Attaque au couteau à Paris : le témoignage d'un passant qui a participé à l'arrestation du suspect

Attaque au couteau à Paris : le témoignage d'un passant qui a participé à l'arrestation du suspect
Des policiers à Paris, après une attaque au couteau sur le canal de l'Ourcq, le 9 septembre 2018.

publié le lundi 10 septembre 2018 à 12h03

Plusieurs passants sont intervenus pour mettre un terme à l'attaque, poursuivant le suspect et le frappant avec différentes armes improvisées.

"N'importe qui peut faire ça si on est plusieurs". Dimanche soir, alors qu'un homme armé d'un couteau et d'une barre de fer attaque les passants au hasard, Smaïn et plusieurs autres personnes interviennent pour mettre un terme à la course sanglante du suspect, le désarmant et l'immobilisant jusqu'à l'arrivée des forces de l'ordre.

Il témoigne lundi 10 septembre dans Le Parisien.

Dimanche soir, cet Algérien est attablé au café du cinéma MK2, sur les quais du canal de l'Ourcq, dans le 19e arrondissement. "J'ai vu l'homme passer, je n'ai pas compris au début. Puis il s'est dirigé vers la piscine sur le canal, explique Smaïn. C'est là qu'il a commencé à taper avec une barre de fer. Après, il a poignardé quelqu'un. Des filles se sont alors mises à crier."



"Il y avait 3 ou 4 jeunes qui jouaient à la pétanque, qui l'ont suivi avec les boules, ils se sont mis à lui tirer dessus avec leurs boules pour l'éloigner", poursuit-il. À ce moment, les personnes présentes dans la zone prennent conscience de ce qu'il se passe et commencent à s'enfuir. Mais certains décident de rester sur place. "Il s'est mis à courir, j'ai saisi ma chaise pour le frapper, mais il est parti vers l'autre côté (...), poursuit Smaïn. On s'est mis à lui courir après avec les jeunes aux boules. C'est à ce moment-là qu'il a croisé la route de deux Anglais. Les jeunes criaient 'attention, couteau !' Mais les Anglais n'ont pas compris les cris des gars... Et il les a poignardés."

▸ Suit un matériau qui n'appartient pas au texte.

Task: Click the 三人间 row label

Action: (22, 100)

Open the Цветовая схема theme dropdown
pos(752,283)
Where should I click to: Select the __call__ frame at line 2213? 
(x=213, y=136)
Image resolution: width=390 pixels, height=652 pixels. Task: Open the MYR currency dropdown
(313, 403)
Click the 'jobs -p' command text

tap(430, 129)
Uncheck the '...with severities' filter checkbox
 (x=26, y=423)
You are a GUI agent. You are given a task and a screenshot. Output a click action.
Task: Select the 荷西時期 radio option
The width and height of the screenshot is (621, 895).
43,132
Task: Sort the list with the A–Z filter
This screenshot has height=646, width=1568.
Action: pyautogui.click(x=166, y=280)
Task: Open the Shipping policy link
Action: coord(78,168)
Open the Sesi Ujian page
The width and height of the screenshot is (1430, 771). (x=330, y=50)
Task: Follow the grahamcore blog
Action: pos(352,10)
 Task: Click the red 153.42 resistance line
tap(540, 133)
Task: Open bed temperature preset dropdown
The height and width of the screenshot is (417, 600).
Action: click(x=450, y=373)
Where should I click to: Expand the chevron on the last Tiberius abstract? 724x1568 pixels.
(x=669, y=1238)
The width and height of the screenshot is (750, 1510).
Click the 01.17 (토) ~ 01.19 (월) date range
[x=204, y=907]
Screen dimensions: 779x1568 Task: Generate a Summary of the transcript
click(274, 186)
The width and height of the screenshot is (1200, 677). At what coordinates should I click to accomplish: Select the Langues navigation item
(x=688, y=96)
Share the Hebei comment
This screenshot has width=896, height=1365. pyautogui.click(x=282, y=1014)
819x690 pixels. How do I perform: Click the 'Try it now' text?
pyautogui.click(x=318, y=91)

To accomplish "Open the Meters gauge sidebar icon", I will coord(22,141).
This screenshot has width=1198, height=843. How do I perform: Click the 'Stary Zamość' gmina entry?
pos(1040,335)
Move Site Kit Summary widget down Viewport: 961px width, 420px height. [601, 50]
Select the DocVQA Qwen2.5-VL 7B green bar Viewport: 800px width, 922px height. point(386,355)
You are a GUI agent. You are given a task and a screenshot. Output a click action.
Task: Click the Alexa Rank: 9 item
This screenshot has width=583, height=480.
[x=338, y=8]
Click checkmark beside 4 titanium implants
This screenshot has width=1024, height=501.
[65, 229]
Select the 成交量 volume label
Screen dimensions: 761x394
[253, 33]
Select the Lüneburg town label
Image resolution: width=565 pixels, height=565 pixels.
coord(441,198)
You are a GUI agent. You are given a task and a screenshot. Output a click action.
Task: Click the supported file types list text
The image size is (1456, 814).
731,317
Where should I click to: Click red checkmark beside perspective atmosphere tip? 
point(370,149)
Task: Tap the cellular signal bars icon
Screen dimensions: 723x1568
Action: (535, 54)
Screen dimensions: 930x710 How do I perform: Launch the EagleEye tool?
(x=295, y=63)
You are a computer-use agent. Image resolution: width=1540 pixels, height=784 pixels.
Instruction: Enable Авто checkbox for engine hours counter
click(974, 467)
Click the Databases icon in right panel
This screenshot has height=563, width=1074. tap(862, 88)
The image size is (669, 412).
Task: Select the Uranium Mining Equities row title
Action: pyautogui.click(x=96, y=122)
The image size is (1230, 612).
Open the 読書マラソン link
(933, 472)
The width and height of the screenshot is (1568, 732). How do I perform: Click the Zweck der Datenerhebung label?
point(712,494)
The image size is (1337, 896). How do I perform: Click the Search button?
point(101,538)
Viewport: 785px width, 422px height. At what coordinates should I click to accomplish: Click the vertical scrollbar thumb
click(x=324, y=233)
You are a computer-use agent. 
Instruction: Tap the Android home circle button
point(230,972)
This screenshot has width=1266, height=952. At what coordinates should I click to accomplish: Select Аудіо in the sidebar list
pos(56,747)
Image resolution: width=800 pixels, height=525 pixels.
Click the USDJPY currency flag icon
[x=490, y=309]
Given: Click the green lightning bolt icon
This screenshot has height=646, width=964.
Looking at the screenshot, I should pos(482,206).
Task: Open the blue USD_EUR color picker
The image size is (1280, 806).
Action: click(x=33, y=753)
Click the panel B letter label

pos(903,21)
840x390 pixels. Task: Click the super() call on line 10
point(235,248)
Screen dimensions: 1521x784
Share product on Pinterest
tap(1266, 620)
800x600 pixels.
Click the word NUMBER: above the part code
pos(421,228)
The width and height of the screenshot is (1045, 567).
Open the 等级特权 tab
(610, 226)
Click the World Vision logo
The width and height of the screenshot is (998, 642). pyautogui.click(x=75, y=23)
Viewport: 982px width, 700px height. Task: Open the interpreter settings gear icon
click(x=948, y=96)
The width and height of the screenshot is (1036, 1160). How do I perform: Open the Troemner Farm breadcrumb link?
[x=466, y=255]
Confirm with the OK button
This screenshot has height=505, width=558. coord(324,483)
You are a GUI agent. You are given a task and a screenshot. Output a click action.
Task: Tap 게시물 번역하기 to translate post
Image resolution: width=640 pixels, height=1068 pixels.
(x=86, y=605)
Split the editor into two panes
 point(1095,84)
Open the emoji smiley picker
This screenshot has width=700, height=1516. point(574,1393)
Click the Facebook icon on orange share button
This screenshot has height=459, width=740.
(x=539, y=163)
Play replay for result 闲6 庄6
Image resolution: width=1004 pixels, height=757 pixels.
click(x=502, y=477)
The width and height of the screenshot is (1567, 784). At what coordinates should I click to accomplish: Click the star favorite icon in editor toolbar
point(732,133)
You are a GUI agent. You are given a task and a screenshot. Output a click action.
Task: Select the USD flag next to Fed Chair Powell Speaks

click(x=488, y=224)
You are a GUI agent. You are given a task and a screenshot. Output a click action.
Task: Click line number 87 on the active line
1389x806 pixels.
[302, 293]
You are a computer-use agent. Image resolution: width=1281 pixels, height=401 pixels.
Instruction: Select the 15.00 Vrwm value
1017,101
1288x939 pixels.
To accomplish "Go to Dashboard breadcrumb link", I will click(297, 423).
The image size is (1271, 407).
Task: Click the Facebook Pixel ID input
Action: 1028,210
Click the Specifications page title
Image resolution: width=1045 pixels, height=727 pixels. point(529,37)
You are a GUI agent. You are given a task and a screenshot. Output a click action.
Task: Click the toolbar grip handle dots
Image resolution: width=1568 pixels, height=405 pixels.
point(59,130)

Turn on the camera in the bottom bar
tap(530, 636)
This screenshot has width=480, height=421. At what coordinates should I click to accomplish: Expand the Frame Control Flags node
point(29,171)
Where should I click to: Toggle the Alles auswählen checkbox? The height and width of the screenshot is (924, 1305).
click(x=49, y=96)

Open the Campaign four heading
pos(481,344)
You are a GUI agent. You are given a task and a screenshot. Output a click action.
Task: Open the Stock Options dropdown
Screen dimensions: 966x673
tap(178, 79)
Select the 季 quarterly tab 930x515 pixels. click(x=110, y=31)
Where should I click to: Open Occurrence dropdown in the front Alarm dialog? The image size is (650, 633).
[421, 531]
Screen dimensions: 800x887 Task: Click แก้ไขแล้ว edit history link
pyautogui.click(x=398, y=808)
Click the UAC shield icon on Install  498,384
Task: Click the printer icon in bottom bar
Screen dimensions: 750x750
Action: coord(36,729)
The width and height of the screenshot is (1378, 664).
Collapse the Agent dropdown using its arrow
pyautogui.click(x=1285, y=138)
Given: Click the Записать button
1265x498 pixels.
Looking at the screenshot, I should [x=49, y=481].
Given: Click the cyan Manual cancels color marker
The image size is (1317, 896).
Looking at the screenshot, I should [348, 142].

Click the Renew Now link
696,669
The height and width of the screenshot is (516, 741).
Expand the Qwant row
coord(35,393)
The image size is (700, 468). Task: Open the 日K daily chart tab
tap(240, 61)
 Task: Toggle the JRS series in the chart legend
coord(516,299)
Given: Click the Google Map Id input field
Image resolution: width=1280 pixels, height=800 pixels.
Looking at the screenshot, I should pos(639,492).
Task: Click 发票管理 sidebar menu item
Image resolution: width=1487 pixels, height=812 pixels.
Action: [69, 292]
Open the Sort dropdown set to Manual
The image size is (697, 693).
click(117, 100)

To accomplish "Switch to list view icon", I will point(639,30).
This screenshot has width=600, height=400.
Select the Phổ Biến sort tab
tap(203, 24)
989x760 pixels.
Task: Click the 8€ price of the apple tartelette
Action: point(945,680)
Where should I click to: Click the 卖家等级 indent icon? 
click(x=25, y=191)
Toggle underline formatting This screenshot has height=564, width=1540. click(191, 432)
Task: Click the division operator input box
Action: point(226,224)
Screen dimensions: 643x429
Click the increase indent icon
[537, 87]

Mais les trois jeunes aux boules continuaient de le suivre. (...) Les jeunes l'ont empêché de revenir vers les gens, se souvient Smaïn. Il a tenté d'attaquer un des jeunes qui a réussi à éviter le coup de couteau. C'est là qu'on est arrivé à plusieurs, avec 4 autres personnes. On a réussi à l'encercler, moi avec un bâton, un autre avec une barre de fer. L'un d'entre nous l'a tapé. Un des jeunes a lancé une boule, un autre lui a lancé une palette cassée sur le dos, il menaçait avec son couteau dans tous les sens."

"C'est à la suite de ces différents coups qu'il a perdu un peu l'équilibre, j'ai alors mis un coup sur la main qui tenait le couteau. (...) J'ai réussi à sauter sur lui, et à le mettre au sol. J'ai réussi à lui faire lâcher son arme, et une fois sur lui, on l'a neutralisé."

Enfin, les policiers de la BAC arrivent, "trois minutes après". Smaïn ne se voit pas comme un héros. "C'est une réaction, je ne sais pas pourquoi j'ai fait ça. Quand on est en groupe, on peut faire quelque chose", explique-t-il. Quant à l'agresseur qu'il décrit comme mesurant 1m65 et pesant "plus plus de 65 kg", il le soupçonne d'avoir été "drogué". Comment expliquer, sinon sa résistance au déluge de coups qu'il a reçu des passants ?



Smaïn passe ensuite la nuit au commissariat pour livrer son témoignage. "Les policiers m'ont remercié, le procureur a remercié tout le monde. On est resté au commissariat jusqu'à plus de 5 heures du matin, indique-t-il. Ça a été un peu plus long pour moi car j'ai tenu le couteau pour le désarmer, il y avait mes traces ADN dessus."

"N'importe qui peut faire ça si on est plusieurs, il faut de l'aide. Une personne seule ne peut pas faire quelque chose", insiste Smaïn.

Sept personnes ont été blessées, dont quatre grièvement, dimanche soir, après avoir été agressées par un homme, "a priori de nationalité afghane", muni d'une arme blanche et d'une barre de fer. "Rien ne permet à ce stade de retenir le caractère terroriste de ces agressions", selon une source proche de l'enquête.